Ora, por escandalosa que possa parecer tal afirmação é no ócio, no lazer, no descanso
ou na vadiação que o homem atinge, ou pode atingir, a plenitude de sua condição. O
trabalho, em outras palavras, não tem caráter de fim. É um meio. A vida humana está
condicionada para o trabalho. Metafisicamente, é mais importante chegar à casa do
que chegar ao local do emprego; é mais elevado, mais plenamente humano, levar o
filho ao jardim zoológico, ouvir um quarteto de Bocherini, conversar com os amigos, do
que ser general do exército, engenheiro ou presidente da república. Todos os títulos
extrínsecos são inferiores ao título fundamental que todos possuem em casa, quando
encontram o cerne de sua personalidade e recuperam o nome de batismo.

Ao contrário, é o momento em que a vida ganha nova dimensão e recupera a plenitude


da dignidade. E sobretudo é o momento em que a alma humana conquista a liberdade
para o mais alto, para o mais humano tipo de atividade: o convívio afetivo, o exercício
lúdico, a contemplação da beleza e da verdade. Completa-se o quadro, em pauta de
ordem mais elevada, com a vida de contemplação e de oração.
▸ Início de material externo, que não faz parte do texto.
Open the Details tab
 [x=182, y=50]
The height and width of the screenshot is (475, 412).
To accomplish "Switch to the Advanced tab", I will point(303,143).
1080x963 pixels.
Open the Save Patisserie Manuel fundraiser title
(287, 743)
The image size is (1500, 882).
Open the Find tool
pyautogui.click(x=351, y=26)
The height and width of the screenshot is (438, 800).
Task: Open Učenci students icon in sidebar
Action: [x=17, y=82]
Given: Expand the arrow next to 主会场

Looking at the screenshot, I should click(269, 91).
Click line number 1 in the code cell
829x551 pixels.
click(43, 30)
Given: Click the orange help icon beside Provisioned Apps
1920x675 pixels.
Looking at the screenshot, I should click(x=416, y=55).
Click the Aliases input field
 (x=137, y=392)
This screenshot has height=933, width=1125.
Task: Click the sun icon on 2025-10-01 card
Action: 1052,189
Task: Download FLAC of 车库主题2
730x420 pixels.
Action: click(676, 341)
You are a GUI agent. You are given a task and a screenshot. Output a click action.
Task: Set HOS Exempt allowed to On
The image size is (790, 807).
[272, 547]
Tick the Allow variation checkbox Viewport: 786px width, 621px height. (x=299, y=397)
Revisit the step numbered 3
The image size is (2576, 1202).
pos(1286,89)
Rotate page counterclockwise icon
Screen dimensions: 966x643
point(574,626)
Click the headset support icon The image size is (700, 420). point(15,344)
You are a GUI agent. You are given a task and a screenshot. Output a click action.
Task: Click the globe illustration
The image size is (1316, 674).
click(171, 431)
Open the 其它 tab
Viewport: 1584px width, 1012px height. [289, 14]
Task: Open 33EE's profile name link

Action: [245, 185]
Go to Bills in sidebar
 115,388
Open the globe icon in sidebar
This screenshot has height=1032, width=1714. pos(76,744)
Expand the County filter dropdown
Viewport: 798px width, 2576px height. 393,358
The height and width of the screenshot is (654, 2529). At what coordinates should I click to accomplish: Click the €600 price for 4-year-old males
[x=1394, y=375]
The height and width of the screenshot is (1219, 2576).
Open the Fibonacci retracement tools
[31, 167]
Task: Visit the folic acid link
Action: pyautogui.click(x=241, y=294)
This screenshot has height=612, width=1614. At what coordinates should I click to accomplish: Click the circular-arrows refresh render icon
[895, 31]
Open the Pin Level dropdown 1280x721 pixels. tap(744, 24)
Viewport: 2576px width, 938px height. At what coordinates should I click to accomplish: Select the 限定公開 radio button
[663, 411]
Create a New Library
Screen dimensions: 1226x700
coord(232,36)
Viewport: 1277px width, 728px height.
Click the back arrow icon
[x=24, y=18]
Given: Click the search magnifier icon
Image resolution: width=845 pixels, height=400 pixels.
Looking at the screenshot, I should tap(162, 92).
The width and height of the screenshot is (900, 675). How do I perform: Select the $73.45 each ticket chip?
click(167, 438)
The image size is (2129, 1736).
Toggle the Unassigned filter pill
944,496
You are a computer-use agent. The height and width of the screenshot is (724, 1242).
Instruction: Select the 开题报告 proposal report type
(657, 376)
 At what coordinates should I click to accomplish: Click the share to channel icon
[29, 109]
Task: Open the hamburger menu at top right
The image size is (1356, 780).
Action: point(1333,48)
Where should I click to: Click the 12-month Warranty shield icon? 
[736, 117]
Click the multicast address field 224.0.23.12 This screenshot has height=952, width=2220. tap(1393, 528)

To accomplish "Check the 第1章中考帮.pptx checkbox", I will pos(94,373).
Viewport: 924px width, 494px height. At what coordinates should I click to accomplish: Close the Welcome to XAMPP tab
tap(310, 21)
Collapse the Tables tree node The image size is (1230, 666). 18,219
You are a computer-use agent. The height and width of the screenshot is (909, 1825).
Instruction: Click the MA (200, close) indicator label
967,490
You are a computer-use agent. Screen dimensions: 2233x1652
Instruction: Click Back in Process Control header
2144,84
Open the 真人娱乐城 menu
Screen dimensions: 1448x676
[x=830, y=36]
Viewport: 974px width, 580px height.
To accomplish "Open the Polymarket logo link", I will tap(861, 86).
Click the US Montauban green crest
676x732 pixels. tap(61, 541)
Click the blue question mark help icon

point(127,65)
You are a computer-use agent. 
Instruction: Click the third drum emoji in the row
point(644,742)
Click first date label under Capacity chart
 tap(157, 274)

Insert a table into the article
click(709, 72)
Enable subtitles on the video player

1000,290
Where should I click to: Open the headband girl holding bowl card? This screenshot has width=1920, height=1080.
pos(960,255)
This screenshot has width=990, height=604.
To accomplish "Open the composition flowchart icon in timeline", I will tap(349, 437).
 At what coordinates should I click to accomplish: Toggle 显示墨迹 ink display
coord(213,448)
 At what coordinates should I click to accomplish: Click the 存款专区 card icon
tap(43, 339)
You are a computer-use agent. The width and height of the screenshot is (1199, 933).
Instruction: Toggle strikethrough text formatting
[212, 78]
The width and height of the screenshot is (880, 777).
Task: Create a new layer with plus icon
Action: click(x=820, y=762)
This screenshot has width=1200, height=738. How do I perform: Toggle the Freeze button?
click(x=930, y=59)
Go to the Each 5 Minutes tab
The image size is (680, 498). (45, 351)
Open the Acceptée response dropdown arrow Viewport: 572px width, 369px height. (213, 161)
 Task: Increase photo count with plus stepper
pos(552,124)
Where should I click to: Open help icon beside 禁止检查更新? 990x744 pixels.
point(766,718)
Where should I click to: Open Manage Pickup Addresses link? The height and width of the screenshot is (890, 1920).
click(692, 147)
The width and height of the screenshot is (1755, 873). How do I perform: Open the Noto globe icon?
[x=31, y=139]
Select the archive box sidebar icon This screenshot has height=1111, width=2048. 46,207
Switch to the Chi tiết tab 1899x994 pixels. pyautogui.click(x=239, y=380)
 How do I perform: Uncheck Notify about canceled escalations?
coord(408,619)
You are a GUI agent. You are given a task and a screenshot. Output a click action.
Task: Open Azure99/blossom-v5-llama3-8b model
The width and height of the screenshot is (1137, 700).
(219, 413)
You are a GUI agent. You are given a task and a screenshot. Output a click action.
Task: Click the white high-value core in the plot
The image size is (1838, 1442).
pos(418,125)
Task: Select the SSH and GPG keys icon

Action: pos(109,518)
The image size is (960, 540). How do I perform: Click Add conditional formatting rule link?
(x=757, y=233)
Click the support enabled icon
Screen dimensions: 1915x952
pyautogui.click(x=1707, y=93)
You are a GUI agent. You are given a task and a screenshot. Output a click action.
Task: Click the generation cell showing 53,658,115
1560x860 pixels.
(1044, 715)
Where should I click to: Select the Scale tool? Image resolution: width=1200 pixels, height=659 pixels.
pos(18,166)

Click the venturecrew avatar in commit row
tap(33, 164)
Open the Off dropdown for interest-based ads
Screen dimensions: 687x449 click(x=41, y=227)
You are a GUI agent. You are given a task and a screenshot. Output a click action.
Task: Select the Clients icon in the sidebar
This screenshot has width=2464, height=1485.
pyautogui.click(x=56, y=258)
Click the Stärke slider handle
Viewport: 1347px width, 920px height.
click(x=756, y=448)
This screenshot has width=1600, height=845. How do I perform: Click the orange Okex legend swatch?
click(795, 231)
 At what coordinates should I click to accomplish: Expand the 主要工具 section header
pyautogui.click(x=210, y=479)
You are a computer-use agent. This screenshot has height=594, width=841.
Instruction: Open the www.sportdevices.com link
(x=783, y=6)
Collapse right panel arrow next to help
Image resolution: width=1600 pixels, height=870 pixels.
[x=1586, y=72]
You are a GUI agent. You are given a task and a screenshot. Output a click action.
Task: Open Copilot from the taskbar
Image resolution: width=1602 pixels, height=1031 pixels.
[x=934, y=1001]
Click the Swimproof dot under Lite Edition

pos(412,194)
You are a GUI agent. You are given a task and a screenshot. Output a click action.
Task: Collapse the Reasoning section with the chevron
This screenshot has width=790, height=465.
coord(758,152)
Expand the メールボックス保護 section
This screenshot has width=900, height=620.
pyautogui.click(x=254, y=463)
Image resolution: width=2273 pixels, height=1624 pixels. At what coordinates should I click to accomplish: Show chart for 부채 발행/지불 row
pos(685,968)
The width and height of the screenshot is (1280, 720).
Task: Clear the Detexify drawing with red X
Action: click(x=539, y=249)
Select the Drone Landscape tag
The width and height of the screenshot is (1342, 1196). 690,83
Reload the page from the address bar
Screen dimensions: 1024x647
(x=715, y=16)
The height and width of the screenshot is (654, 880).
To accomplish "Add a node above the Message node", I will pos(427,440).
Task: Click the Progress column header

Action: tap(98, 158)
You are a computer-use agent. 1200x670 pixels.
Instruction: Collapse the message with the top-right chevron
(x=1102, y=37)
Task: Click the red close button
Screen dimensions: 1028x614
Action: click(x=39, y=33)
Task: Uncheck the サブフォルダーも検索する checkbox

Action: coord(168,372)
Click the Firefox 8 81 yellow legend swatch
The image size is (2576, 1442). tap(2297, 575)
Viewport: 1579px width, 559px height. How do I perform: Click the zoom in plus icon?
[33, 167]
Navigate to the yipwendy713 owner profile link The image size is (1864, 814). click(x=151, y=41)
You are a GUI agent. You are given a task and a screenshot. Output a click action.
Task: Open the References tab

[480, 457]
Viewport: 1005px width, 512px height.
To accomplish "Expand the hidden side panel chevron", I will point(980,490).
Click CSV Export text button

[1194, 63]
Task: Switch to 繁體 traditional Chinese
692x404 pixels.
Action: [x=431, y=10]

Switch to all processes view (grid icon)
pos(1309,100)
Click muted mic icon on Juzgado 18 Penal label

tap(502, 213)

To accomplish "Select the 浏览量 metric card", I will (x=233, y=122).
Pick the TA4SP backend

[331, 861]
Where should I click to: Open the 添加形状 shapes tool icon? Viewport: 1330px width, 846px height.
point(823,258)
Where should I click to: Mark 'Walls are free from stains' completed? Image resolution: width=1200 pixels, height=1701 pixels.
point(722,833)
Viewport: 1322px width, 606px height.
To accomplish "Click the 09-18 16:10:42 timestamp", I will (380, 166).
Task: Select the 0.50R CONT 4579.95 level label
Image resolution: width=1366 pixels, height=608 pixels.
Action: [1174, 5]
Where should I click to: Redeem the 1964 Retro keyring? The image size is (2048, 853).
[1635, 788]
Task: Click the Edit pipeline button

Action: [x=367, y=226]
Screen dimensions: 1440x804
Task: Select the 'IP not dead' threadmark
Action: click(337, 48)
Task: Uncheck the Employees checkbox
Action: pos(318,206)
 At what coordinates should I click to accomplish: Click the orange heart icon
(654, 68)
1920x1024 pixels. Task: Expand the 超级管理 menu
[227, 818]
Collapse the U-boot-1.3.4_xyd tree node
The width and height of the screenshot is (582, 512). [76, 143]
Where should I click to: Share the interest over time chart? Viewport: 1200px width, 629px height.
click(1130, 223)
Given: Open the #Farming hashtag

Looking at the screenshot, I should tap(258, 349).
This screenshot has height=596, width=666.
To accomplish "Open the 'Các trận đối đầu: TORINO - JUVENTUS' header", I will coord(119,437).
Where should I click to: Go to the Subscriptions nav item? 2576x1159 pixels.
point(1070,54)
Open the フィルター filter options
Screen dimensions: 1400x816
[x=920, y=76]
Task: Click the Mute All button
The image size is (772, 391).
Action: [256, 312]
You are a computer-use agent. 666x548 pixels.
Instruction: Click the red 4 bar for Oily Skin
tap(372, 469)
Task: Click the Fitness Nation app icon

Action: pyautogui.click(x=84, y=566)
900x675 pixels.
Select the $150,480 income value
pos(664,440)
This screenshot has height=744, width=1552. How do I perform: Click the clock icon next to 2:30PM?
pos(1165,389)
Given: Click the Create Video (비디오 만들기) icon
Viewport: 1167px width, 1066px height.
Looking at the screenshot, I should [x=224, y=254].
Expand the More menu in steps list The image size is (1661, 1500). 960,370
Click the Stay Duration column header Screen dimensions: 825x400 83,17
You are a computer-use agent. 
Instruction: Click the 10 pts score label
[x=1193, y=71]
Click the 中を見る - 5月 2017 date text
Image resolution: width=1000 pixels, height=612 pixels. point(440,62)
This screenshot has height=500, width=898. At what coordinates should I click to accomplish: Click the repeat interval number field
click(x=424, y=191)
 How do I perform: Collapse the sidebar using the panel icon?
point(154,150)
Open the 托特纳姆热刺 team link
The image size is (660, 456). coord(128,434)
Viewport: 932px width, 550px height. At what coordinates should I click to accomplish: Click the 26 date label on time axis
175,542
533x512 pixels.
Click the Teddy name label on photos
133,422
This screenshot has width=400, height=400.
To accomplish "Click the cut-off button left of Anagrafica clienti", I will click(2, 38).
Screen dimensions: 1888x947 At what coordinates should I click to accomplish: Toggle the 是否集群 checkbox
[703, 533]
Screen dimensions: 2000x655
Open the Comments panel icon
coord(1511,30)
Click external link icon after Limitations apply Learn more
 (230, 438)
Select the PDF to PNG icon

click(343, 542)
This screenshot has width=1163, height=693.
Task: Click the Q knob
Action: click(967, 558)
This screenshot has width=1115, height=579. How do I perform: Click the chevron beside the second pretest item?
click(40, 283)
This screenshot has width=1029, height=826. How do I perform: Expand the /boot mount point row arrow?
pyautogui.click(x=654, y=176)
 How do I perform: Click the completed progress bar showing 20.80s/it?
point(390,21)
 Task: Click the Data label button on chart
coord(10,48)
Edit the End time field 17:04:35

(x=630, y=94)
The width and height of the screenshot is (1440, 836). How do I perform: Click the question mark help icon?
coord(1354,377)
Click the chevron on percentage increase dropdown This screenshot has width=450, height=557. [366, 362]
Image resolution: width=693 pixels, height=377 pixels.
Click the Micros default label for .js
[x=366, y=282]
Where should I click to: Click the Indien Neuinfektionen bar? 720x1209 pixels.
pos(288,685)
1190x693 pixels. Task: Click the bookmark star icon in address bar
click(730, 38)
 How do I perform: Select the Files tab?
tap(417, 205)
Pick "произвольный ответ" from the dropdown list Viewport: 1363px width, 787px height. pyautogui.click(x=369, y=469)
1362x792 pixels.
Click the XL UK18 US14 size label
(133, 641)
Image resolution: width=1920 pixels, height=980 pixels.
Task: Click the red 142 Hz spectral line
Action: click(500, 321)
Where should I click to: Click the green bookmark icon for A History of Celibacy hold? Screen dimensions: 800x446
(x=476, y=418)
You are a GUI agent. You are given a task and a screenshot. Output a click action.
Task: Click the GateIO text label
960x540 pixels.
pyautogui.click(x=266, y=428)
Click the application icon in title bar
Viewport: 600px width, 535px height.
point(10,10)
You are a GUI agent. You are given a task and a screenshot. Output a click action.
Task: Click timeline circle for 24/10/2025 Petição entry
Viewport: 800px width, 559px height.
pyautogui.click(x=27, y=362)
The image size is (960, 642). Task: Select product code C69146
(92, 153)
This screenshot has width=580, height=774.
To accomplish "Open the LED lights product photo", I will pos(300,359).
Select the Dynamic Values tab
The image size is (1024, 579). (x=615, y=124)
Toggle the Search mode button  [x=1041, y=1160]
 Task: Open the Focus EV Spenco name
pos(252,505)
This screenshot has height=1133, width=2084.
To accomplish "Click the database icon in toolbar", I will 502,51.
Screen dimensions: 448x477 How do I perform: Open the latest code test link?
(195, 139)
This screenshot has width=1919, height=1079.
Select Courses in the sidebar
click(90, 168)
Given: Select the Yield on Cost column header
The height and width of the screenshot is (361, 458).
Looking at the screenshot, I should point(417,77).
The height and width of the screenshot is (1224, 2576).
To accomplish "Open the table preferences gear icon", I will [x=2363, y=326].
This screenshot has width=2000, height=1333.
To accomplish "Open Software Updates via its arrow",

O homem não vive para trabalhar, trabalha para viver e foi isto, em termos
simplíssimos e elevadíssimos, que Jesus ensinou a Marta quando lhe disse que “uma
só coisa é necessária”.

Liberdade

No fundo desse problema há um profundo e instintivo medo da liberdade. E esse


medo, na superfície dos conceitos conscientes, aparece com os postulados de uma
filosofia que é respirada, que é possuída e vivida pelos americanos e pelos russos.
Segundo essa filosofia, o homem é essencialmente produtor. Realiza a plenitude de
sua essência quando está produzindo. É homem, pleno homem, nas horas de
eficiência. E daí se tira o conceito negativo de ócio e lazer.

Sobre o homem

Em compensação, nisto o homem é exímio. É capaz de armar problema sobre o que


não parecia ser problemático.

Em nossa reta doutrina nós sabemos que o homem, de dois modos e em dois níveis,
transcende ao mundo físico e à história. Por sua natureza racional, o homem possui
uma dimensão que ultrapassa todo o universo; por sua elevação à ordem da graça e
por sua ordenação à glória da visão de Deus três vezes santo, o homem ultrapassa o
próprio nível de sua natural humanidade.

Progresso e queda humana


Ninguém negará, evidentemente, a ocorrência de um progresso de que se gloria a
moderna civilização: o homem inventou o telégrafo, a máquina a vapor, os
computadores eletrônicos, o raio laser e finalmente chegou à Lua. Mas dificilmente se
contestará outra evidência: o homem se distancia do humano, do espiritual, do
sagrado. Os imbecis, evidentemente, pensarão que o homem só se reaproximará do
humano na medida em que se afastar do espiritual e do sagrado.

Liberalismo e Socialismo:

No mundo de hoje temos os dois volumosos resultados de tal crise [crise originada no
nominalismo, que estrangula o pensamento, e no empirismo que mutila toda
experiência com o transcendente, jogando-nos em uma lata de lixo tampada e sem
luz]: de um lado o liberalismo dissolvente da dignidade humana, por ceticismo,
tolerância e capitulação; de outro lado o totalitarismo socialista que degrada o homem
por achatamento e escravização.

O fato bruto é este: a Igreja, sobretudo no tumultuoso século XIX, não se cansou de
apontar os erros do liberalismo, do modernismo e do socialismo. Ora, o liberalismo
cobriu a metade do planeta, enquanto a outra metade vestiu-se de socialismo; e o
progressismo católico está aí. Logo... a Igreja falhou. E se falhou é porque errou; é
porque não havia compreendido o mundo.

Educação sexual:

 Sob o eufemismo de educação sexual o que se faz é erotização precoce e


infinitamente perversa. Degradam-se as mulheres, maculam-se as consciências
infantis, e com essas duas pontas de lança da ofensiva dos infernos, não se vê como
será possível a reconquista da dignidade do Homem. Será sempre possível, com a
graça de Deus, mas tememos muito que somente através de sofrimentos inconcebíveis
poderá a humanidade lavar-se em um novo dilúvio. O ponto a que chegamos é
sinistro: eles começam pelas crianças. Os novos pedagogos que nas Américas e na
Europa querem libertar o sexo do universo moral, começam pela dessensibilização dos
inocentes.

Sociedade e Família:

É também postulado nosso que uma sociedade é o que são suas famílias.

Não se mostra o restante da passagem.